EXERCISE TEXT ->

About this project
The Humber estuary is rich in resident bird life and represents a significant corridor for migratory species. However, it is also a highly dynamic and industrialised landscape thus presents a mix of risks, challenges and benefits to the birds that use it. Conversely, the presence of resident and migratory birds along the estuary raises issues for industrial development and, potentially, human and livestock health. In partnership with the Animal & Plant Health Agency we share an ambition to create a new, vibrant research community with an explicit focus on bird ecology and behaviour in order to answer pure and applied questions regarding the use of the landscape by birds and interactions with human interests. Central to the work programme are three PhD Scholarships, all of which will be underpinned by the deployment of a bird detection radar and mobile laboratory at sites at which birds can be directly observed and sampled.

PROBLEMS TO SOLVE ->
A. According to the text about the Humber estuary bird project, what three things does the estuary present to the birds that use it?
B. Resume the text about the Humber estuary bird project, picking up after its last sentence.
You won't need the entries that come next.

(Collected data)

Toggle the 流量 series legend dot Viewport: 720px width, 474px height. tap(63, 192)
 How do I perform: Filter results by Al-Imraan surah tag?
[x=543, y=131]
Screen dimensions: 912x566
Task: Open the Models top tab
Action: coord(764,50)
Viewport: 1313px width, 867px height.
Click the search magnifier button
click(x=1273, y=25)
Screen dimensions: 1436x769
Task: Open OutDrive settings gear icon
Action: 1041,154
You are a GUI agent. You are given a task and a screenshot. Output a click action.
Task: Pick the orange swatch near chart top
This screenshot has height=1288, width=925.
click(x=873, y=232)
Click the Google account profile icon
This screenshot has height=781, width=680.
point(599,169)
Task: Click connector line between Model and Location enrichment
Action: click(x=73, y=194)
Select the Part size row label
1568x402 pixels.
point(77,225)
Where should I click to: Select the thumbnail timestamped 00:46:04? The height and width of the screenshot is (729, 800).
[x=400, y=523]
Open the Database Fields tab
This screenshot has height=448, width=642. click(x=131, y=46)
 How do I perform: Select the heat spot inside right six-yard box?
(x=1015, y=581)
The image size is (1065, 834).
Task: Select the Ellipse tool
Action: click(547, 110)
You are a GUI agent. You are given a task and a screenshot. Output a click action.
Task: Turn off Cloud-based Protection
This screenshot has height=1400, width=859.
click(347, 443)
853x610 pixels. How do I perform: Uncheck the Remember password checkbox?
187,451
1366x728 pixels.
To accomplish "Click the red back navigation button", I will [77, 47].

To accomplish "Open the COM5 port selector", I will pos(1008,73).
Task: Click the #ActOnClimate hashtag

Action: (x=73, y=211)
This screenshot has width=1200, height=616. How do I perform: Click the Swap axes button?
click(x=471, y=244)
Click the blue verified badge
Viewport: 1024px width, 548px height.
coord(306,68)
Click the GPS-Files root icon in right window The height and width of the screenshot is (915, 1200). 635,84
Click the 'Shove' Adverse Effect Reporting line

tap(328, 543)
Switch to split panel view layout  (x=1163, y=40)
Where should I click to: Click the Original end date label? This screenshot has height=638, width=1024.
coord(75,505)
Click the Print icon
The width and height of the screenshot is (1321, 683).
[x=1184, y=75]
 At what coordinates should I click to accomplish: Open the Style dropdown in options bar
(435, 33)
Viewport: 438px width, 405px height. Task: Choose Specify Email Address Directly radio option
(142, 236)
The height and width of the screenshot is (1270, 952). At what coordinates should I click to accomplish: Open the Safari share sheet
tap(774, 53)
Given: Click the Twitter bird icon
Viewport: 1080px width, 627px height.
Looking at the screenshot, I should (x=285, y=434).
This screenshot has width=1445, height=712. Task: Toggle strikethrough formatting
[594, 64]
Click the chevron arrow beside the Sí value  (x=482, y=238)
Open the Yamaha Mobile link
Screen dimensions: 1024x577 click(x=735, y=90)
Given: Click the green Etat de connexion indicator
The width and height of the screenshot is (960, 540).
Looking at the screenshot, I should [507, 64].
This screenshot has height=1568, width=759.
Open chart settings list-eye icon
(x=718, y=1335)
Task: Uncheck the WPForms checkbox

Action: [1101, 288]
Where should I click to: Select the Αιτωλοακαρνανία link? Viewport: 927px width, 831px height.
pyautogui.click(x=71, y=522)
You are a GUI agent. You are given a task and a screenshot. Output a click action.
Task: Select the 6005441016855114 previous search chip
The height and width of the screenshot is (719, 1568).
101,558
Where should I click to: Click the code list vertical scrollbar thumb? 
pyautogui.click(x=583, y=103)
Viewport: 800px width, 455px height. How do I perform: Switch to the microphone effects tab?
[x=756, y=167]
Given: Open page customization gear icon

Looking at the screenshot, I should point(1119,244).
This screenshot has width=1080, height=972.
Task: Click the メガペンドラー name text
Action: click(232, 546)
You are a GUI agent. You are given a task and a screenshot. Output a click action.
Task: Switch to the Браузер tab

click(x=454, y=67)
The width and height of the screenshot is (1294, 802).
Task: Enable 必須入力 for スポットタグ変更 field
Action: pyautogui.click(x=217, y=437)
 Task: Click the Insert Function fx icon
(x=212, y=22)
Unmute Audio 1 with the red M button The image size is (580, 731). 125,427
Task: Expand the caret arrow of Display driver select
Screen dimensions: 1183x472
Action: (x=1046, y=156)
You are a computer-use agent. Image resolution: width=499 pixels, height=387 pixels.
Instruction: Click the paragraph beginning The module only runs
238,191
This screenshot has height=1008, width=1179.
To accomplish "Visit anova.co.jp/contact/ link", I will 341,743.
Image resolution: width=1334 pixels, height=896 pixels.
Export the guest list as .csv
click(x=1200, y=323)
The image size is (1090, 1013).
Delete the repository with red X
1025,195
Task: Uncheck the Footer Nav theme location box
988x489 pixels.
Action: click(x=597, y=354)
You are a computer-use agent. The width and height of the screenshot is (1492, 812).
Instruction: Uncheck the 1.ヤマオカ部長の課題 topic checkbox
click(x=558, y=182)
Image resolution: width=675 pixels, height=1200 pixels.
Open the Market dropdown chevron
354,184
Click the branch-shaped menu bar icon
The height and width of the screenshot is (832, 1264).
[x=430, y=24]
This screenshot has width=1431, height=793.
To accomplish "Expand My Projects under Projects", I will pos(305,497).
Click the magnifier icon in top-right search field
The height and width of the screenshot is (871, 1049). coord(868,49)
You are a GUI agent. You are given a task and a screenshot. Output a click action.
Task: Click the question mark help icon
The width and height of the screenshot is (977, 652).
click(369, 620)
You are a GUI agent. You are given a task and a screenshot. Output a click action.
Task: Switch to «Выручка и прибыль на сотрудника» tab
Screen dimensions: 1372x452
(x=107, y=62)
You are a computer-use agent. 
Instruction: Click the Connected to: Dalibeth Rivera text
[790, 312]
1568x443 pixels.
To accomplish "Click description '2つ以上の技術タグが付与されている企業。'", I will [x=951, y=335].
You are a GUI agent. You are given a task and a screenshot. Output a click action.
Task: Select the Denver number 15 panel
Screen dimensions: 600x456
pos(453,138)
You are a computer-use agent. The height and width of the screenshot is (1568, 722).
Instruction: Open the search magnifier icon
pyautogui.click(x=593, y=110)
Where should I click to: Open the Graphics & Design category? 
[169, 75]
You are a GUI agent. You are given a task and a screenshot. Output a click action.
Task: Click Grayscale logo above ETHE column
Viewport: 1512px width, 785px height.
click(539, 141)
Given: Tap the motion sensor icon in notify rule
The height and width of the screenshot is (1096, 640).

ANSWER SECTION ->
A. Risks, challenges and benefits.

B.
Seeing in the dark: nocturnal habitat use and shifting tides
During the winter months, large numbers of wading birds feed on UK estuaries. Predicted models of sea level rise highlight the potential loss of intertidal wader feeding grounds in estuarine areas due to coastal squeeze. Loss of feeding areas may result in further declines in species putatively protected by international conservation legislation. With long winter nights and limited food availability due to tidal constraints, how waders adapt their activity in order to meet energy budgets is little understood. In particular, night-time foraging and movements have yet to be reported. Using radar data and tagged individuals we aim to determine how birds use the estuary at night; what areas they feed on, how often they move, the distance travelled between areas, disturbance rates, and which non-tidal areas are being utilised in the landscape. Nocturnal feeding may become more important during cold periods and waders may utilise non-tidal areas for additional feeding opportunities when tidal areas are inaccessible, so a further novel aspect of this study will be the use of thermal cameras to observe wader foraging behaviour at night. By examining both diurnal and nocturnal behaviour we will better understand site use and will map non-estuarine areas used by a range of different wader species in order to inform theory on adaptive optimal foraging for species with differing ecologies and to inform future management plans for the estuary and bird conservation world-wide.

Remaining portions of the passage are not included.